Dokter memiliki perasaan campur aduk tentang rekomendasi untuk mengubah pedoman.
"Ada banyak penelitian yang menunjukkan bahwa alkohol memiliki efek buruk yang mengerikan pada kesehatan, tetapi ada juga banyak penelitian yang mengatakan sebaliknya," kata Sizemore-Ruiz. “Meskipun saya tidak akan pernah menyarankan agar seseorang mulai minum untuk kesehatan mereka, saya tidak akan menghalangi mereka untuk minum segelas anggur di malam hari ketika saya mengetahuinya (dapat menurunkan resiko penyakit jantung).”
Caraballo, di sisi lain, mengatakan bahwa pedoman pemerintah yang bertujuan untuk membatasi peminum berat dapat membantu mengurangi kecelakaan.
“Risiko kecelakaan yang terkait dengan alkohol tidak terlalu penting.
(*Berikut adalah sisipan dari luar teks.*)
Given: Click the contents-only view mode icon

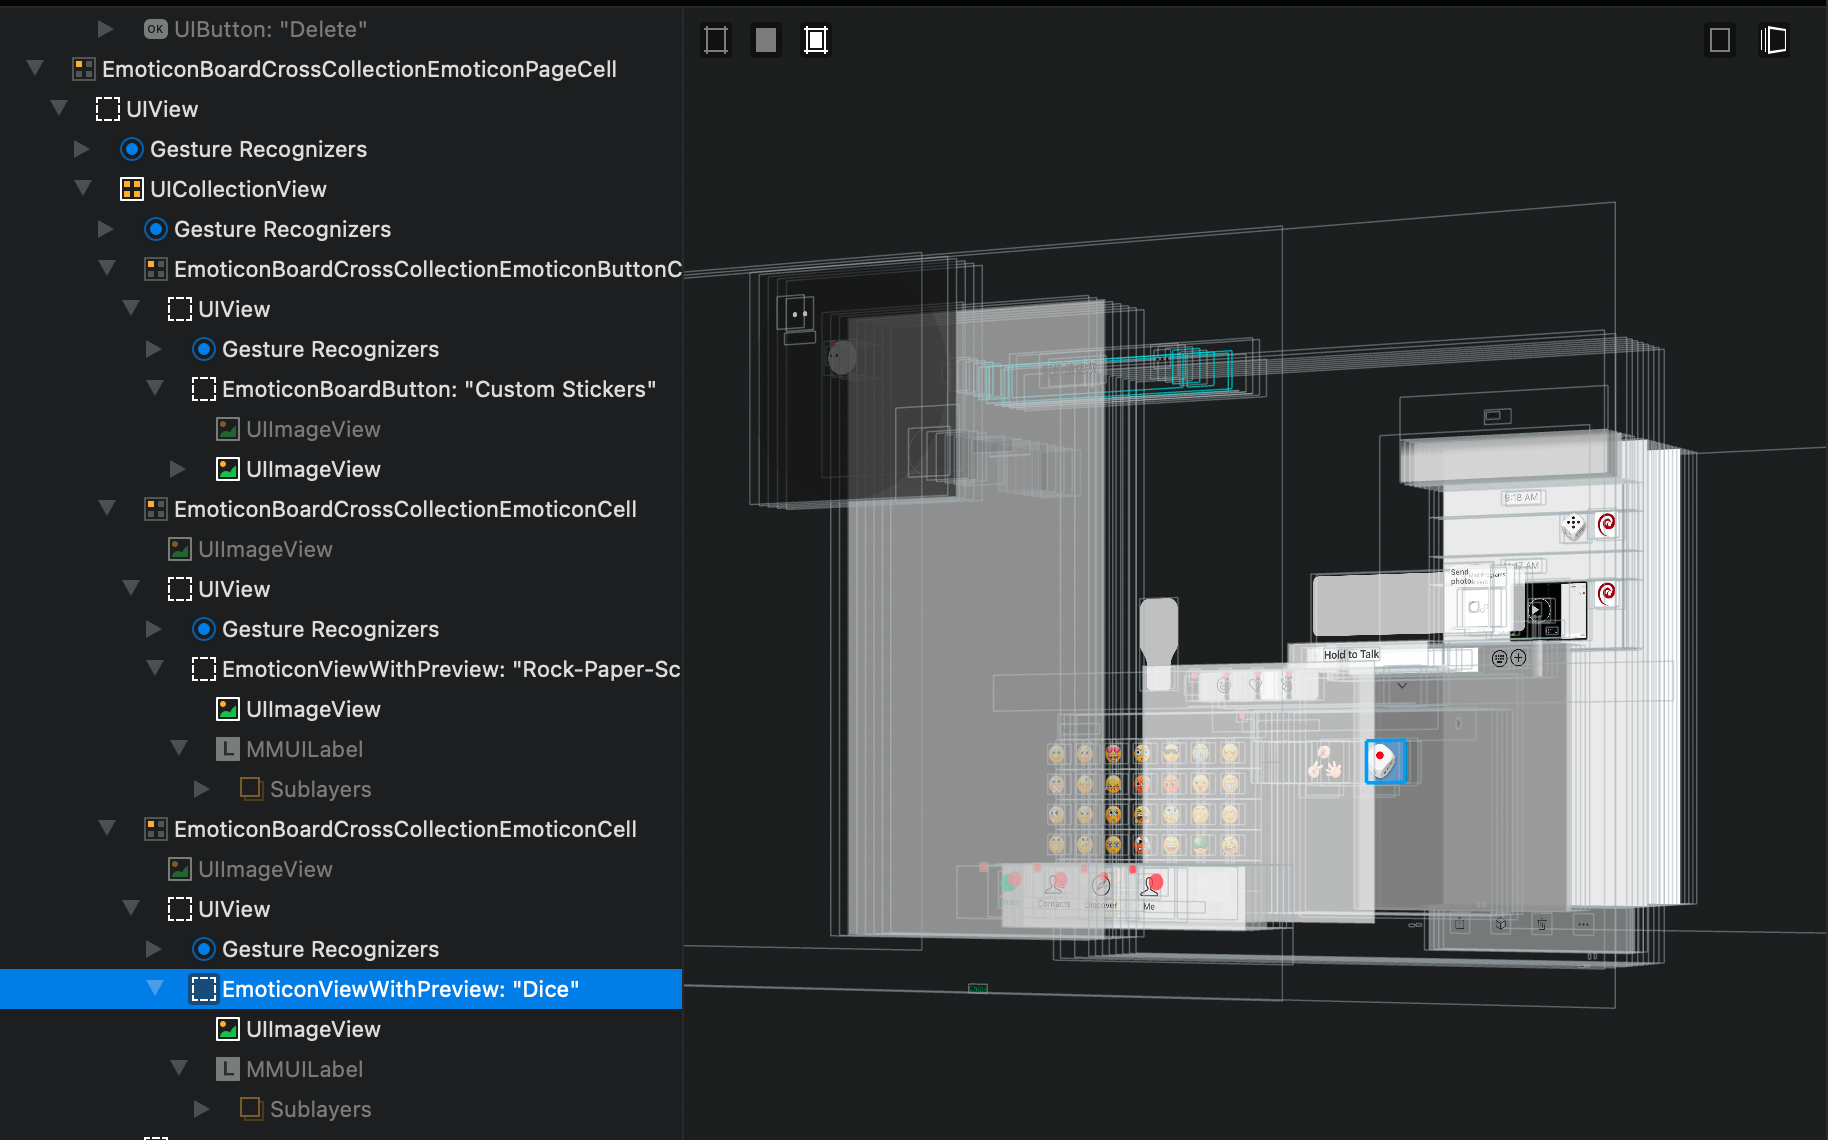Looking at the screenshot, I should 766,40.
Sekitar dua pertiga dari kecelakaan atau serangan serius yang kami lihat di UGD terkait dengan narkoba atau alkohol, ”katanya.
Menemukan cara untuk membuat orang memperhatikan seberapa banyak mereka minum dan pada akhirnya menguranginya secara potensial penggunaan alkohol yang berbahaya - terutama selama pandemi - dapat membantu orang memiliki gaya hidup yang lebih sehat, kata Halpern.
“Dunia ini berantakan, orang-orang stres, dan dengan begitu banyak orang yang masih terjebak di rumah, sangat mudah bagi alkohol untuk menjadi hal yang Anda nantikan di penghujung hari,” katanya.
“Jika Anda ingin mengingat penelitian ini, mungkin tidak perlu segelas anggur kedua atau bir berikutnya. Kita harus memastikan bahwa kita memperhatikan apa yang kita lakukan pada tubuh kita saat ini, terlepas dari semua tekanan lain di dunia.